Extrait Marosa DI GIORGIO

Marosa DI GIORGIO
Missels
traduit de l’espagnol (Uruguay) par Gabriel Saad
ISBN 2-903945-97-7
1994
15 €


Messe Pascale

Un chien-renard apparut et il entra dans la ronde. Il avait un long museau ; il trotta un peu et il vola un œuf de ceux qui étaient sur le rebord de la fenêtre, pour offrir. Il l’emporta en le tenant dans la gueule, mais sans serrer les dents. Il revint en chercher un autre, et un autre encore. Il les emportait et il revenait dans le noir, juste avant l’aube. Il travaillait prudemment avec son long museau, humide et effilé comme un phallus. C’est ainsi qu’il emportait – mais où ? – les œufs de Pâques, qui étaient de plusieurs couleurs. Blancs, ceux des poules ordinaires. Gris, en pointillé, très fins, la plupart ; à l’intérieur – on le suit parce qu’un œuf se cassa – il y avait des gazes et une couche de crème.
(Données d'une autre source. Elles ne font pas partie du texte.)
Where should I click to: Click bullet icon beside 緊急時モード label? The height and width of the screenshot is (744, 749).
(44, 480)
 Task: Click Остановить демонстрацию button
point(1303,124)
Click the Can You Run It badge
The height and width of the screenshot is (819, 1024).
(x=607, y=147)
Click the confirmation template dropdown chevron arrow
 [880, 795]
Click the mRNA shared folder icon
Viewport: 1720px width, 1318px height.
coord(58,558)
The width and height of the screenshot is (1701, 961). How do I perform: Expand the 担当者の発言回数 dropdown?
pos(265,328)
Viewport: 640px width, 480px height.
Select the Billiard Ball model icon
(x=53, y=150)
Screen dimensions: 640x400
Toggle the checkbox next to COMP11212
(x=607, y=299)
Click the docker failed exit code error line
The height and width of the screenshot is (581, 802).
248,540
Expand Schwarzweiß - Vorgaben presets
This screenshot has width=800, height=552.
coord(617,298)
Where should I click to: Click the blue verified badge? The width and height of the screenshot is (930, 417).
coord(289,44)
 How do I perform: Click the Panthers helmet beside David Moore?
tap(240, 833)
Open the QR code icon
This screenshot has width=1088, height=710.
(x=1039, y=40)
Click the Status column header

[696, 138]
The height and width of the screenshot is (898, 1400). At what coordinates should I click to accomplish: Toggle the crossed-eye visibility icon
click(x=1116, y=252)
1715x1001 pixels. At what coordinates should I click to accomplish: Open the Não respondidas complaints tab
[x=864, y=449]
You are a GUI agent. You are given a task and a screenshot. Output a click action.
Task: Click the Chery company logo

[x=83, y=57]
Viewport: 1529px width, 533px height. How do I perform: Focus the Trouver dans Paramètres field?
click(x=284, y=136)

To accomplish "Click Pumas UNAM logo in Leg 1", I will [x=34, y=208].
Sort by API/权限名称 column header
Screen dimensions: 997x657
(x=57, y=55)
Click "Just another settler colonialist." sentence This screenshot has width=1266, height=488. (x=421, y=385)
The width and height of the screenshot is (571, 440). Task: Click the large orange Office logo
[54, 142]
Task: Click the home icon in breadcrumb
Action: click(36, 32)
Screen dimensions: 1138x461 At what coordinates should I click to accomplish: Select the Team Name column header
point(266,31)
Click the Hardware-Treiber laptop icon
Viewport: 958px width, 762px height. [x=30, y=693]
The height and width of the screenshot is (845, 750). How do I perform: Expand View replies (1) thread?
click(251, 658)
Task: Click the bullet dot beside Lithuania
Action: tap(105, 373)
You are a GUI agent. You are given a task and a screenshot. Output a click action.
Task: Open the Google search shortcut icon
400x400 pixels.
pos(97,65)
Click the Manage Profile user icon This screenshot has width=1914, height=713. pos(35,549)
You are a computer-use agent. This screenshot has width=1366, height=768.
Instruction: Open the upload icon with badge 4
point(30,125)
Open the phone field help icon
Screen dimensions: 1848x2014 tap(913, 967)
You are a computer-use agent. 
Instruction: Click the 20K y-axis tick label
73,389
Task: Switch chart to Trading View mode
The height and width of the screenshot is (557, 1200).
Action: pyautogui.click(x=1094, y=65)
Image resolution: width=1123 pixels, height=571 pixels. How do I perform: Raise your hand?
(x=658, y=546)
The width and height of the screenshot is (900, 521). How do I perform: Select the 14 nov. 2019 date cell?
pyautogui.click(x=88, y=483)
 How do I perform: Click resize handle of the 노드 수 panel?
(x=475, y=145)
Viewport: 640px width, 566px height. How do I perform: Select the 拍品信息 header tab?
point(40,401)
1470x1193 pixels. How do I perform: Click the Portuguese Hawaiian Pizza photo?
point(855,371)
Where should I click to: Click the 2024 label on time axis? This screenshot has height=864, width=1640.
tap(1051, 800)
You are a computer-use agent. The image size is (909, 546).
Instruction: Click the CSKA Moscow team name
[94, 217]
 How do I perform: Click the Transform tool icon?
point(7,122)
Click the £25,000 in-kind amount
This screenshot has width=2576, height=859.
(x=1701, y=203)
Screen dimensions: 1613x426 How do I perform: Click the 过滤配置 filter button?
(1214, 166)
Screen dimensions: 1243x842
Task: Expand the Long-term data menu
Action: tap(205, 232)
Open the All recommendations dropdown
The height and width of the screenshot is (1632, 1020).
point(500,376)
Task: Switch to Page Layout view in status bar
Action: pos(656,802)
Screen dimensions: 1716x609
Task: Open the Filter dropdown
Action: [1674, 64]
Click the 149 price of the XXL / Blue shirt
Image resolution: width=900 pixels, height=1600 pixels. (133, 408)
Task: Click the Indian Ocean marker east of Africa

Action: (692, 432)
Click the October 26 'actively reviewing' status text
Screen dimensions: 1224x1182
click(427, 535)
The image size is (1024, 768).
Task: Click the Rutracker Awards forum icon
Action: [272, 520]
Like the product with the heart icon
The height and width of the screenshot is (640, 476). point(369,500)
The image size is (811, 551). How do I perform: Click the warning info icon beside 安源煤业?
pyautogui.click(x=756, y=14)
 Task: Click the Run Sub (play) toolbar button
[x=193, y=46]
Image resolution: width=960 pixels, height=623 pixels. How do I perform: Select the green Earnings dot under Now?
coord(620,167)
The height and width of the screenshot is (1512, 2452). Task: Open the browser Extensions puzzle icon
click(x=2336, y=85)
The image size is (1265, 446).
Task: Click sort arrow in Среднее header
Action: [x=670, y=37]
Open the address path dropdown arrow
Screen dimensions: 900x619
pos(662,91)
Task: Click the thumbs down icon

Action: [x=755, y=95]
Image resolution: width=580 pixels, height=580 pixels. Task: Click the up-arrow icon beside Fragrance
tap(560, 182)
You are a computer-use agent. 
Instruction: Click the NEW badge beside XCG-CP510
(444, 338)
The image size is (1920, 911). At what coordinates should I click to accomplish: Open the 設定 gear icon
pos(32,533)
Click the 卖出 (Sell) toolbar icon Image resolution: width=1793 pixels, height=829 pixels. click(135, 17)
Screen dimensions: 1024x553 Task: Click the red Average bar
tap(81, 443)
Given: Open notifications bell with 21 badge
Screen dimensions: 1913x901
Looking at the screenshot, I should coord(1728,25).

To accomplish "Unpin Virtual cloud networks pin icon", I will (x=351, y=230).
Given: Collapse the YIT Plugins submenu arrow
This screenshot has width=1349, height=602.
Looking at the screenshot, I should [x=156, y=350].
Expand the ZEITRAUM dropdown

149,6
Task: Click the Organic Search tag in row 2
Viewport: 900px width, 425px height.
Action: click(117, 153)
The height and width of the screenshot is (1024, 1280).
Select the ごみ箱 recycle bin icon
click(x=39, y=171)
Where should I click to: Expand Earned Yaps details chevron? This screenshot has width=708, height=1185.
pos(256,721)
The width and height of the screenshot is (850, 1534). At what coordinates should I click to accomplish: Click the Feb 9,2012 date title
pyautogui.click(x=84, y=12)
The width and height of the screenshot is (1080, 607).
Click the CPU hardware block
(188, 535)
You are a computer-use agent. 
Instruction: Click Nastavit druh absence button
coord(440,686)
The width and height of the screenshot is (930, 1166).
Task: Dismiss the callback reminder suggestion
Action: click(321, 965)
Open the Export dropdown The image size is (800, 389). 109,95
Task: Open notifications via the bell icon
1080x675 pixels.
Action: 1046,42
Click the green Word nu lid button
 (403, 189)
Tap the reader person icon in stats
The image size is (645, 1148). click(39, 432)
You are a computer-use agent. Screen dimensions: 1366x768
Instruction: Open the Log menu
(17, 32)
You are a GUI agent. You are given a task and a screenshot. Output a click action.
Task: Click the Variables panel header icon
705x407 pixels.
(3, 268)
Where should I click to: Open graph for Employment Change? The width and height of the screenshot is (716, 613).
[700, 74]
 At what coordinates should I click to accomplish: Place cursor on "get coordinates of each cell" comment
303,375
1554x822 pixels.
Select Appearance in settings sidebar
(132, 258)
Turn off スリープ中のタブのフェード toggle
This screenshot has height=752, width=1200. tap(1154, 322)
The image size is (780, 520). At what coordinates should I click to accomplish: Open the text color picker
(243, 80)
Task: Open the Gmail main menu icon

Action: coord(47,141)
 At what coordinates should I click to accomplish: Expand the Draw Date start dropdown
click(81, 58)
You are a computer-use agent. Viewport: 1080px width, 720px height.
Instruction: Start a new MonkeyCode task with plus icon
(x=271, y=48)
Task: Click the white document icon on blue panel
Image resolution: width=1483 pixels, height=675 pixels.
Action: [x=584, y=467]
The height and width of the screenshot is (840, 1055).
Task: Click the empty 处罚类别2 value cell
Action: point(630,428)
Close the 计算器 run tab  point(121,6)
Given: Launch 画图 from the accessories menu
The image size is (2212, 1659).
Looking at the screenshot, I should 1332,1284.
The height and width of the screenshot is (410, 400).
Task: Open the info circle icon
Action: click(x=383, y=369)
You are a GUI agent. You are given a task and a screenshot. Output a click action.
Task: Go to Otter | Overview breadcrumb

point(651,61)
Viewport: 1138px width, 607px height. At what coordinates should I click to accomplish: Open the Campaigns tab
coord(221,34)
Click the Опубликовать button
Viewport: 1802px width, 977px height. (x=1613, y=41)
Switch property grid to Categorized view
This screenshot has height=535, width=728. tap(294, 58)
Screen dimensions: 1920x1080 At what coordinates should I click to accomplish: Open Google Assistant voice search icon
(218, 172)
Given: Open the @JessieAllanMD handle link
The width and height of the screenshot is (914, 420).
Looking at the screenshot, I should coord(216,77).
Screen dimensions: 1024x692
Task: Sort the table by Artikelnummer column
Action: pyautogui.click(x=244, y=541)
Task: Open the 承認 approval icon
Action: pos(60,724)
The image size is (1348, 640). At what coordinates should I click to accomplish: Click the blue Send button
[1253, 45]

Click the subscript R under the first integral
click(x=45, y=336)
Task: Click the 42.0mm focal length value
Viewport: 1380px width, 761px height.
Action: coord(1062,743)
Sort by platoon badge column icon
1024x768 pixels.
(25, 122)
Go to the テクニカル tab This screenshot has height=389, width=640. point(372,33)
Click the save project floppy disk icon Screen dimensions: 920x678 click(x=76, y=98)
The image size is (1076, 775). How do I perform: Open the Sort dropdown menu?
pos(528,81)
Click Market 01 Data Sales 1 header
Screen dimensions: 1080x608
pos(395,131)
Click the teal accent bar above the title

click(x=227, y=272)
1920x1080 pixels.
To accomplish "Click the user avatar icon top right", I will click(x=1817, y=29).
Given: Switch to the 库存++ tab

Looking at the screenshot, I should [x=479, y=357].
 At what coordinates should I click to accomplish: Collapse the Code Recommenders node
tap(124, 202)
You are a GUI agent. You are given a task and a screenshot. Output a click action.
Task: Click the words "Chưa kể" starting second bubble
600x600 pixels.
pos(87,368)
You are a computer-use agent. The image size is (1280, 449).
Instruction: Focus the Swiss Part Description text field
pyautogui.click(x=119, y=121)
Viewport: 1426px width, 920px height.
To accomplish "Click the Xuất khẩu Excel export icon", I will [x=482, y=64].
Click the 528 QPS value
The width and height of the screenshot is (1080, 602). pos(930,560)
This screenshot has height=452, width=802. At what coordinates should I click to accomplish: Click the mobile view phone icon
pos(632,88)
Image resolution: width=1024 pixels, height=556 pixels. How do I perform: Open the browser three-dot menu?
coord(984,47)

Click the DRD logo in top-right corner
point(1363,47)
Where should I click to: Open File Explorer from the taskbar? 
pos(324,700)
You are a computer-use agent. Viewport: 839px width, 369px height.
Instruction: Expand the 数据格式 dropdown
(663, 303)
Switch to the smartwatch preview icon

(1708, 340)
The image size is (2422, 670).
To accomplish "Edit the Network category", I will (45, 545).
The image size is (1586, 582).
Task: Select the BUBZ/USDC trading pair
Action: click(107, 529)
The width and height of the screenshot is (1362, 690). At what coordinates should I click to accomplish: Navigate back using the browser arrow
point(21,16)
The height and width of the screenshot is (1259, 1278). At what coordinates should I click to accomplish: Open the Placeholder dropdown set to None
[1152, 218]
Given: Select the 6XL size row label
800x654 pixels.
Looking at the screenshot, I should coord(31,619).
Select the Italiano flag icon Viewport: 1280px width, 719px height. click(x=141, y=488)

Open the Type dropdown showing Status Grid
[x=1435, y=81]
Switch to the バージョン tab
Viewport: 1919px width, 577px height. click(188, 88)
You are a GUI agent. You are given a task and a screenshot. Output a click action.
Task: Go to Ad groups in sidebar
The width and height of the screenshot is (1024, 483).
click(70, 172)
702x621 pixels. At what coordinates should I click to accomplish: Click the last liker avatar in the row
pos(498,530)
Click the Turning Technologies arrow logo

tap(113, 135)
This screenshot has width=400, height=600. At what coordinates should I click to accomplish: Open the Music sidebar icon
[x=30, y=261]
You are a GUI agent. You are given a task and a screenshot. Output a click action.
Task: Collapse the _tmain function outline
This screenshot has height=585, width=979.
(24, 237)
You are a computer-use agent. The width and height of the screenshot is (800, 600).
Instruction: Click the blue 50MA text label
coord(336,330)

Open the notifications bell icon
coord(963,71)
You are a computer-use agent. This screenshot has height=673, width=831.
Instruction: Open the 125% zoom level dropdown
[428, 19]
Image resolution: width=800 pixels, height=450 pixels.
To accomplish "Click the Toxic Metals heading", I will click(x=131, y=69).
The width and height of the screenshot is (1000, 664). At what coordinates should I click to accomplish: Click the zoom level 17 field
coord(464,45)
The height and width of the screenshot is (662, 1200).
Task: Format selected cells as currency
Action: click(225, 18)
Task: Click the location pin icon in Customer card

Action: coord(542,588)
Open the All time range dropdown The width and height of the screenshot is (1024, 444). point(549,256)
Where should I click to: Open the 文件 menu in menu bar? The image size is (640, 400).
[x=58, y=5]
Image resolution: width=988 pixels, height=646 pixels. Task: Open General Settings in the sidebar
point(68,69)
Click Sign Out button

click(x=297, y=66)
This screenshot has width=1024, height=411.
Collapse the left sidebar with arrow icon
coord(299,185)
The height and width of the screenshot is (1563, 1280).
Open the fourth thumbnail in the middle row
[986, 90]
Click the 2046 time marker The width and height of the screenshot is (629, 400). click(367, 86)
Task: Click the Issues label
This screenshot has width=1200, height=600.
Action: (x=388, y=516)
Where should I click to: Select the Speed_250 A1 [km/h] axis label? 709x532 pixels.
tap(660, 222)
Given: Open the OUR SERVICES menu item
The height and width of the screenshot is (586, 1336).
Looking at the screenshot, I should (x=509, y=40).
Et les œufs rouges de toujours, les plus éloquents.
Le chien rencontra une poule, qui s’effraya et resta figée sur place. Il lui dit, en lui faisant voir toute sa gueule, jusqu’au fond, jusqu’à ses molaires facettées : donne-moi un œuf ! La poule écarta un peu les pattes et en laissa tomber un qui s’écrasa par terre. Morte de peur, pétrifiée au point d’être devenue presque l’effigie d’elle-même, elle pensa, elle conçut avec sa mentalité spécifique de poule un autre, beau ; elle se coucha, morte de frayeur, et le donna. Il était très beau, blanc, avec une amande plantée dessus. On aurait dit un bijou, et une glace, aussi. Le chien se rapprocha. La poule s’envola, elle resta immobile dans l’air, volant sans voler, toujours morte de peur. Le chien goûta au produit. Il constata qu’il était excellent, mangea tout, l’amande et ce qu’il y avait dedans comme la pépite d’une confiserie exquise. Cela avait un goût ! Il prit un air plus doux, il se pourlécha les babines, il referma les mâchoires ; il ne laissa voir qu’une partie de sa gueule qui souriait comme s’il disait : Donne-moi un autre de ceux-là, quel délice ! Ceux-là, je ne les emporte pas, je me les mange .
traduit de l’espagnol (Uruguay) par Gabriel Saad
Misa De Pascua

Salió un perro zorro y vino al ruedo. Tenía el hocico largo ; trotó un poco y robó un huevo de los que estaban en la ventana de regalo. Lo llevaba entre los dientes sin apretar. Volvió por otro y otro. Los llevaba y volvía en la hora oscura del alba. Trabajando cautelosamente, con el hocico largo y húmedo y humectante como un palo y como un falo. Se llevaba así —adónde— los huevos de Pascua, que eran de diversos colores. Blancos, de gallinas corrientes. Grises con puntillo, muy finos, de los más ; dentro, porque se quebró uno, había gasas y una capa de crema. Y los huevos rojos de siempre, los más elocuentes.
El perro tuvo un enfrentamiento con una gallina, que se asustó y quedó tiesa. Le decía mostrando las fauces hasta el fondo, las muelas facetadas : Dame un huevo. La gallina abrió un poco las piernas y echó uno que se partió en el piso. Muerta de terror, casi convertida en efigie, pensó, diseñó, con su mentalidad específica, otro, bello ; se echó muerta de espanto lo dio. Era hermoso, blanco, con una almendra hincada. Parecía una joya y un helado. El perro se acercó. La gallina voló, quedó parada en el aire, volando sin volar, siempre muerta de miedo. El perro probó el producto. Vio que era óptimo. comió todo. la almendra y lo interior como una pepita de yema. ¡Qué sabor ! Su cara quedó dulce, se relamía, cerró las fauces, mostraba sólo una parte de la boca que sonreía como diciendo : Dame otro ; de esto ¡qué hermosura ! de esto no llevo, como yo.